Speaking on the ‘Inside Sport’ show hosted by Web Daniel every Monday evening, the former KCCA FC and Uganda Cranes player didn’t mince words when criticizing the numerous competitions being organized by FUFA, which he believes are not effectively contributing to the growth and nurturing of young talent.
He expressed his discontent, saying, “The FUFA Drum was initially created to foster player development, but its presence has, instead, had a negative effect on player performance.”
Mujib Kasule cited a previous season where star players like Allan Okello and Rogers Mato from KCCA FC had to travel long distances immediately after a league game to participate in the FUFA Drum.
They then had to return for a league match against Maroons FC, which KCCA FC lost due to player fatigue.

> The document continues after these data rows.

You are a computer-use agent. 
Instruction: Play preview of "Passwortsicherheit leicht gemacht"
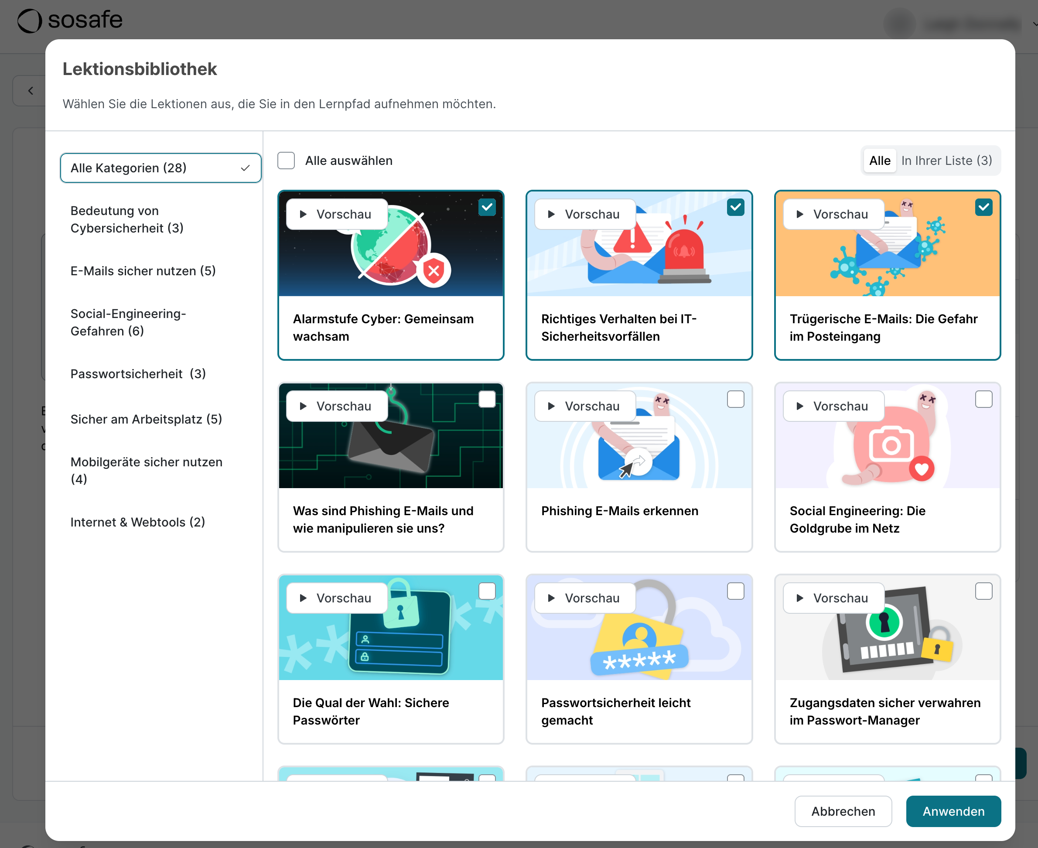coord(584,597)
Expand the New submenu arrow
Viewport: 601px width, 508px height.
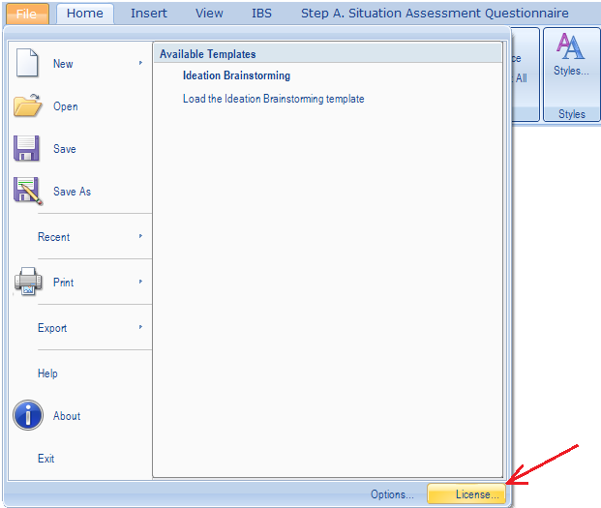pos(140,64)
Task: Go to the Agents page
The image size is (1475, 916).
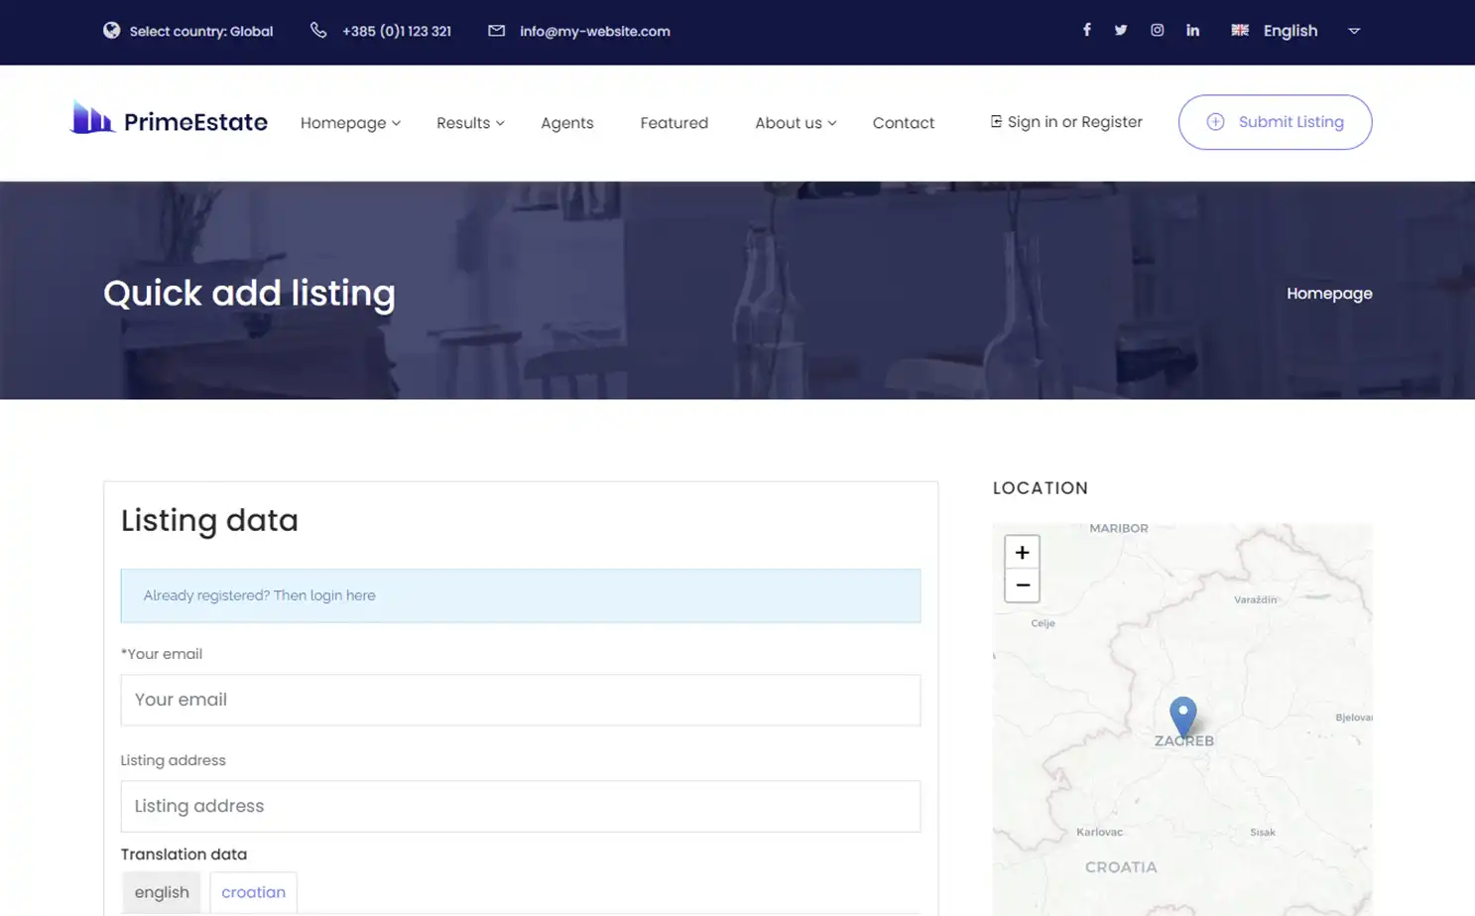Action: pos(566,122)

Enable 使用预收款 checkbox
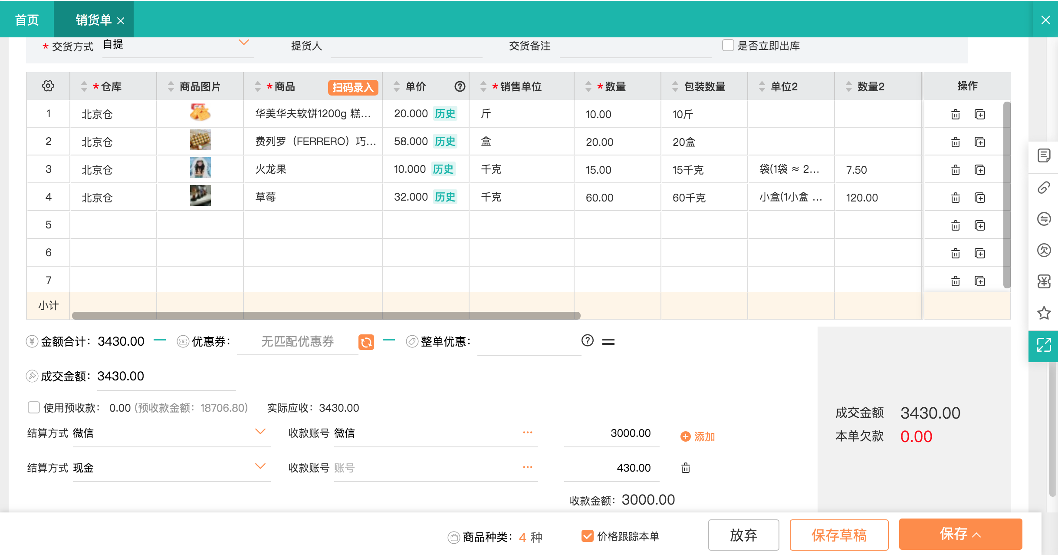pos(33,408)
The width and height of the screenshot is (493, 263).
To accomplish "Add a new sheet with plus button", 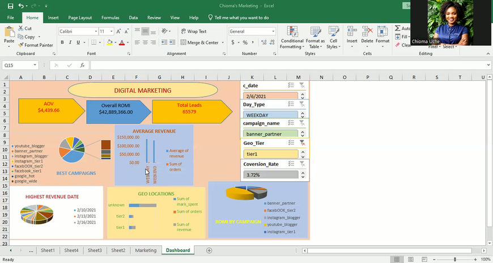I will pyautogui.click(x=209, y=251).
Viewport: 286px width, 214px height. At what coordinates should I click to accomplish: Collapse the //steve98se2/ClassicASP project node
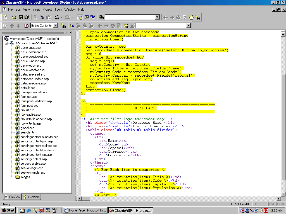pyautogui.click(x=7, y=43)
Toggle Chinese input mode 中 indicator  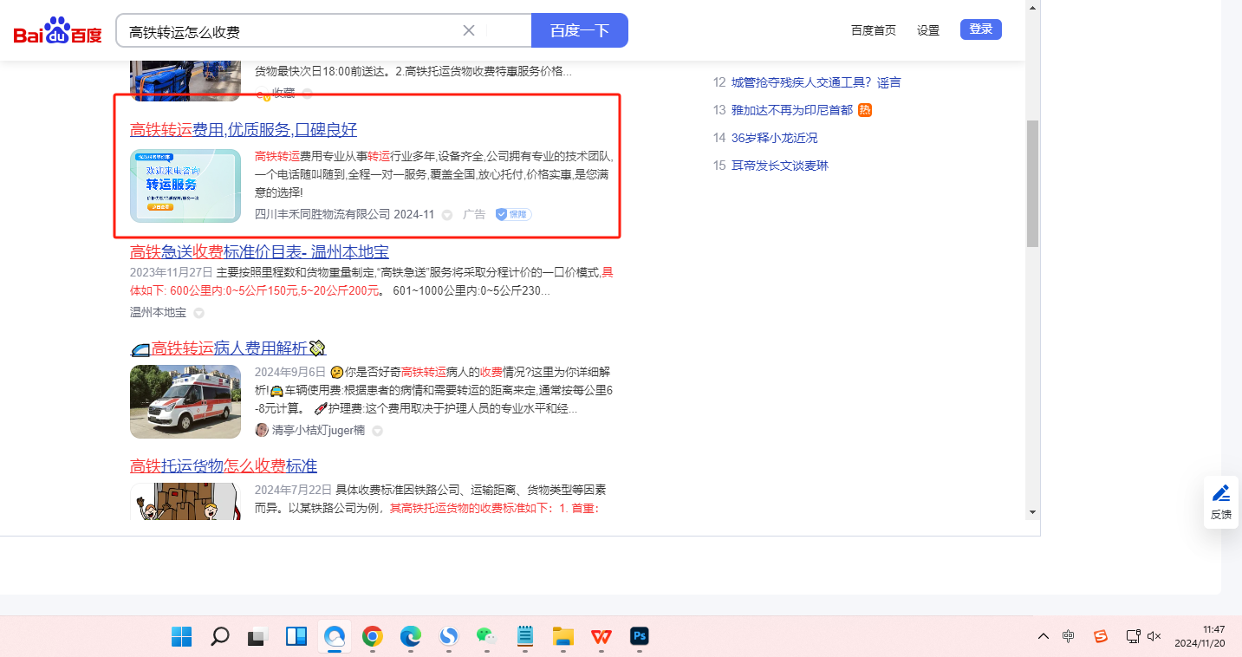[x=1069, y=636]
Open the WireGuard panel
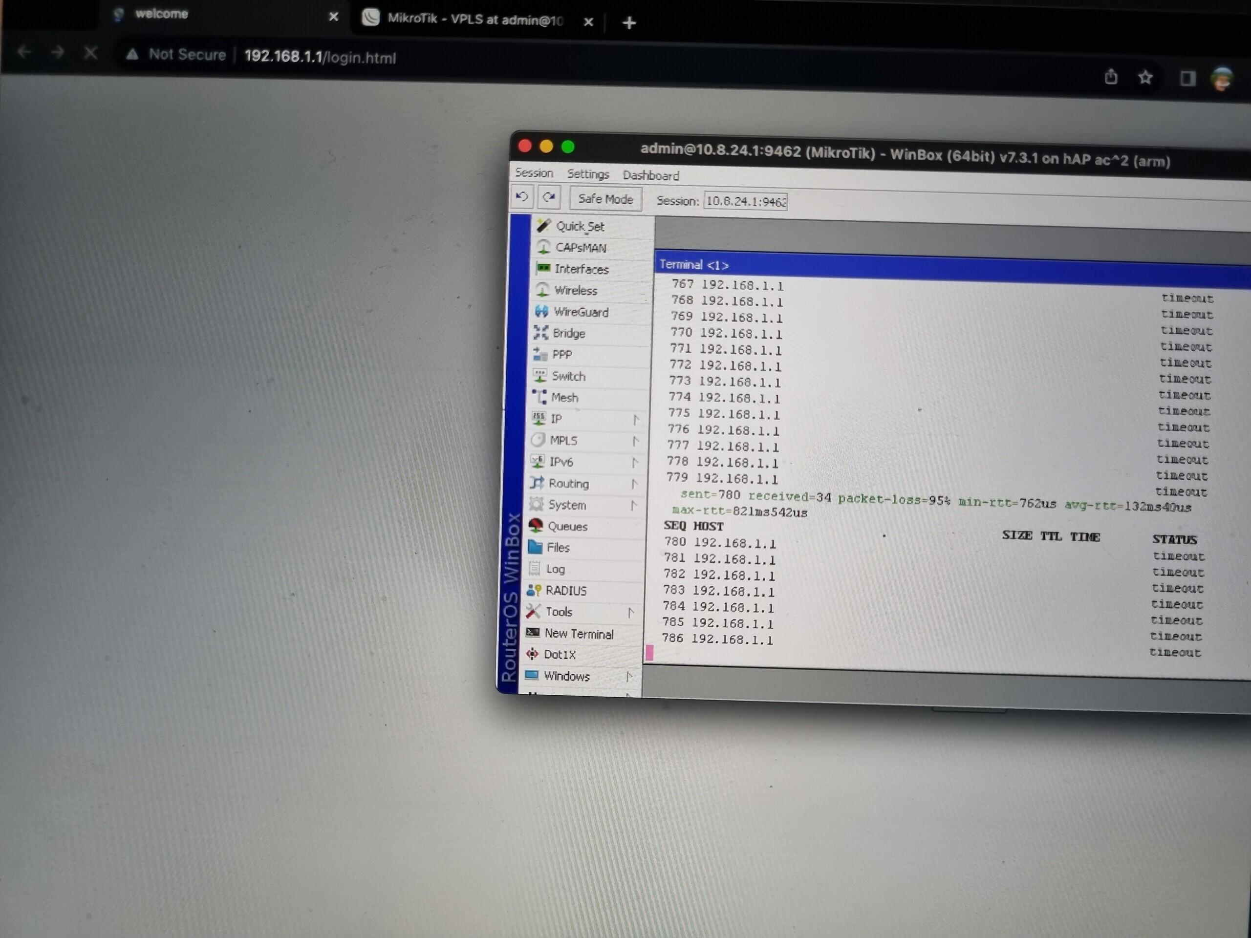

He also questioned the logic of including professional footballers in the FUFA Drum, which was originally intended to nurture young talent.
With over 300 academies and numerous schools in Uganda, Mujib wondered why there wasn’t a competition focused on youth development, and why resources were primarily channeled towards the national team.
“Our obsession with AFCON has led to channeling all our resources into the Uganda Cranes. When all resources are concentrated there, it means other football structures suffer. The Premier League and lower leagues are suffering because we’ve overemphasized the national team. Our league should be the flagship of Ugandan football, but we’ve made the national team our top priority.”
Mujib suggested that the decline in the Uganda Cranes’ performance and the decreasing number of supporters in stadiums were consequences of FUFA’s lack of investment in the national leagues.
Responding to Mujib’s criticism, Ronnie Kalema, a FUFA Exco Member who was also part of the show, explained that the FUFA Drum was designed to celebrate Ugandan ancestry, which is why it allowed every player to participate in the tournament. Kalema also mentioned that there were tournaments specifically aimed at nurturing talent, such as the Odilo tournament.
As a side note, it’s worth mentioning that the coaching role for the Uganda Cranes is currently vacant, and applications from interested candidates are being accepted.